A quadratic equation $$f(x)=0$$ implies that $$f(x)$$ is a quadratic function, which can be written in the general form $$ax^2 + bx + c$$. Given that $$f(-\pi)=0$$ and $$f(\pi)=0$$, this means that $$-\pi$$ and $$\pi$$ are the roots of the quadratic equation. For a quadratic function with roots $$r_1$$ and $$r_2$$, it can be expressed in the factored form $$k(x-r_1)(x-r_2)$$, where $$k$$ is a constant. Therefore, we can write $$f(x)$$ as:

$$f(x) = k(x - (-\pi))(x - \pi)$$

$$f(x) = k(x+\pi)(x-\pi)$$

$$f(x) = k(x^2 - \pi^2)$$

**step2 Find the value of the constant k**

We are given an additional condition: $$f\left(\frac{\pi}{2}\right)=-\frac{3 \pi^{2}}{4}$$. We will use this to find the value of the constant $$k$$. Substitute $$x = \frac{\pi}{2}$$ into the expression for $$f(x)$$.
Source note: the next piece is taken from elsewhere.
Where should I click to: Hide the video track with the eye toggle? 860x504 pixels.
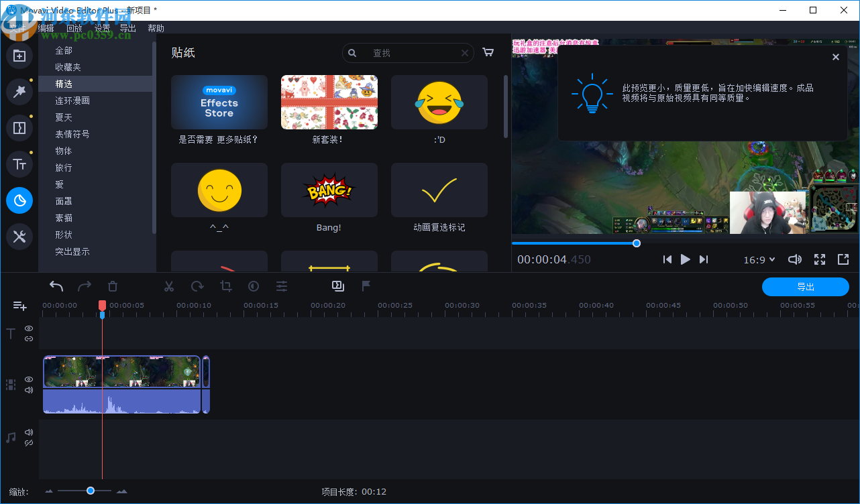click(x=28, y=379)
$$f\left(\frac{\pi}{2}\right) = k\left(\left(\frac{\pi}{2}\right)^2 - \pi^2\right)$$

$$f\left(\frac{\pi}{2}\right) = k\left(\frac{\pi^2}{4} - \pi^2\right)$$

$$f\left(\frac{\pi}{2}\right) = k\left(\frac{\pi^2 - 4\pi^2}{4}\right)$$

$$f\left(\frac{\pi}{2}\right) = k\left(-\frac{3\pi^2}{4}\right)$$

Now, equate this to the given value of $$f\left(\frac{\pi}{2}\right)$$, which is $$-\frac{3 \pi^{2}}{4}$$.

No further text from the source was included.